Entries for locating words and elements:
§ §

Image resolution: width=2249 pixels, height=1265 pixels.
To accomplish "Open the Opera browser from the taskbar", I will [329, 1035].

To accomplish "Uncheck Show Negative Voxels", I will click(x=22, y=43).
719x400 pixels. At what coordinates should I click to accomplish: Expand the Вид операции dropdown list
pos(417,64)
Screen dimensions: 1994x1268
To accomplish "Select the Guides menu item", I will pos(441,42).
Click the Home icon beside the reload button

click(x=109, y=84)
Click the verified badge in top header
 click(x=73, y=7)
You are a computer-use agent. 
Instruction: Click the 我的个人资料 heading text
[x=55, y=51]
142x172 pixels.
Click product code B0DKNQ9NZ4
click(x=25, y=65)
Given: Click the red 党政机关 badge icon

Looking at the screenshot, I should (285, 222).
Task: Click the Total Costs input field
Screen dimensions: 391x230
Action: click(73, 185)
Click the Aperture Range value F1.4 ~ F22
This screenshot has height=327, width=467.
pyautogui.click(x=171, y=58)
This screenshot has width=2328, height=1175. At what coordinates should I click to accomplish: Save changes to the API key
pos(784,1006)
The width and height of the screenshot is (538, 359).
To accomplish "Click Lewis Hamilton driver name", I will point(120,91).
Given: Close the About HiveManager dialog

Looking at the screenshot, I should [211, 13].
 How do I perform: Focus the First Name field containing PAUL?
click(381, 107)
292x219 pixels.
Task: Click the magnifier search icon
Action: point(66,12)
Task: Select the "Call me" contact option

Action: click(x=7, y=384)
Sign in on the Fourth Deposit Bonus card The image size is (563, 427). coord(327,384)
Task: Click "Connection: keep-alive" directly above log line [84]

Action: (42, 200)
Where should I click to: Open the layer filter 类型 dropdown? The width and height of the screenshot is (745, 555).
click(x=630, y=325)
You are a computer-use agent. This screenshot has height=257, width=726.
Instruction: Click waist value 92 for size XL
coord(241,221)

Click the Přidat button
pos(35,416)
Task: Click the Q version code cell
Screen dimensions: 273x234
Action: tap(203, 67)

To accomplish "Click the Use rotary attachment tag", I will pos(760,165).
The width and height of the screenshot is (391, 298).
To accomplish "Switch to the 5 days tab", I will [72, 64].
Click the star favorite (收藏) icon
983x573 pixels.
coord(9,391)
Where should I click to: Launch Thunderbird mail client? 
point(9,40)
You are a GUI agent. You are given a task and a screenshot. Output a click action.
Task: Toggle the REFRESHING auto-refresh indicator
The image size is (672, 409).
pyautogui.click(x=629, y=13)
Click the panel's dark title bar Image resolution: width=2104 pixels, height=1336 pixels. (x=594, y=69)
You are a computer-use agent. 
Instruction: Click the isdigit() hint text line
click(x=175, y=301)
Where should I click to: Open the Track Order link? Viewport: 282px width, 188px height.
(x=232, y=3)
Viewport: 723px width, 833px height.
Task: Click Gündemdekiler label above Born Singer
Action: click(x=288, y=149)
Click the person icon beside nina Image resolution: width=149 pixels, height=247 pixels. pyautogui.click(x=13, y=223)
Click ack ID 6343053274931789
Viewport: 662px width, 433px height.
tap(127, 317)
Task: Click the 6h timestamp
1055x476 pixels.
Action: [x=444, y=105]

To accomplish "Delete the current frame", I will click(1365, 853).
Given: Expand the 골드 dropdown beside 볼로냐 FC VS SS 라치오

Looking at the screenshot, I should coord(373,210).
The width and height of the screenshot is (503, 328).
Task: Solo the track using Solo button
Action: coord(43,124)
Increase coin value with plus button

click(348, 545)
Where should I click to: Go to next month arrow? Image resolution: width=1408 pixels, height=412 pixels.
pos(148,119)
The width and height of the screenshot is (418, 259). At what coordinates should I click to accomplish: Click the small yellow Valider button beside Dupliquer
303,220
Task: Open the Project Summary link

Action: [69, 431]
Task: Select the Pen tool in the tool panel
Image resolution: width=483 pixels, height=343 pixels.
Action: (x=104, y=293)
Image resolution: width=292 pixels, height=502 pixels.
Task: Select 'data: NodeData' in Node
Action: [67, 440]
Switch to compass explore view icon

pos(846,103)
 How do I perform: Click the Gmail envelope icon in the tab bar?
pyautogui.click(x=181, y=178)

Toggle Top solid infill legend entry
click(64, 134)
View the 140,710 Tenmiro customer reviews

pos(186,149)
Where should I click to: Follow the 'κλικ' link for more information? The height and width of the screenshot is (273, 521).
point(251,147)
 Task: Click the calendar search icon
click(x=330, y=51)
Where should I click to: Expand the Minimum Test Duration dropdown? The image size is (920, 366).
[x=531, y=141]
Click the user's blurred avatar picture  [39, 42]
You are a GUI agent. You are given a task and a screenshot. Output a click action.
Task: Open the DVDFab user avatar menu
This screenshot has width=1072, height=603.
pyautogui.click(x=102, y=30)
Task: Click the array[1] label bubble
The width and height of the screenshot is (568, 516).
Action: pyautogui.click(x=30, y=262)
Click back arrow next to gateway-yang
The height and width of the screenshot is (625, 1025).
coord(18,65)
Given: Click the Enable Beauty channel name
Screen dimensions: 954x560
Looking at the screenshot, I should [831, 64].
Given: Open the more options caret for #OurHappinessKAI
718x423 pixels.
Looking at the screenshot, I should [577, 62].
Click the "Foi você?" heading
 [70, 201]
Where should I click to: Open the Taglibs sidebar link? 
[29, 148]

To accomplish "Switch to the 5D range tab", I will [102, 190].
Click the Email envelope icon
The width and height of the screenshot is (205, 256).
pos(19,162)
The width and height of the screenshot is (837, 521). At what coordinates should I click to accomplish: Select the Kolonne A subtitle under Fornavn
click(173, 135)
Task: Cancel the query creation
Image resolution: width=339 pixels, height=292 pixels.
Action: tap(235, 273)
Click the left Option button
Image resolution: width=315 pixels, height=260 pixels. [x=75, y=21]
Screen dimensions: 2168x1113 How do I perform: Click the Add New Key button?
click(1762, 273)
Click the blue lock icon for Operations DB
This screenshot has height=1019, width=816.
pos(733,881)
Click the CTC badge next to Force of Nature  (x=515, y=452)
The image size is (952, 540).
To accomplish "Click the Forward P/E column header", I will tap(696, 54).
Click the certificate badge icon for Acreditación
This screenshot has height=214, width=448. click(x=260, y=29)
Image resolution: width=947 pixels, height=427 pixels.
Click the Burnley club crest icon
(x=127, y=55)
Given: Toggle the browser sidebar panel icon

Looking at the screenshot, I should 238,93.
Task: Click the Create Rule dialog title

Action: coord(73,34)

§ §

Express the records from the line with "The image size is (952, 540)." to the line with "Looking at the screenshot, I should 238,93." as a numbered list, leaving out blank lines.

1. The image size is (952, 540).
2. To accomplish "Click the Forward P/E column header", I will tap(696, 54).
3. Click the certificate badge icon for Acreditación
4. This screenshot has height=214, width=448. click(x=260, y=29)
5. Image resolution: width=947 pixels, height=427 pixels.
6. Click the Burnley club crest icon
7. (x=127, y=55)
8. Given: Toggle the browser sidebar panel icon
9. Looking at the screenshot, I should 238,93.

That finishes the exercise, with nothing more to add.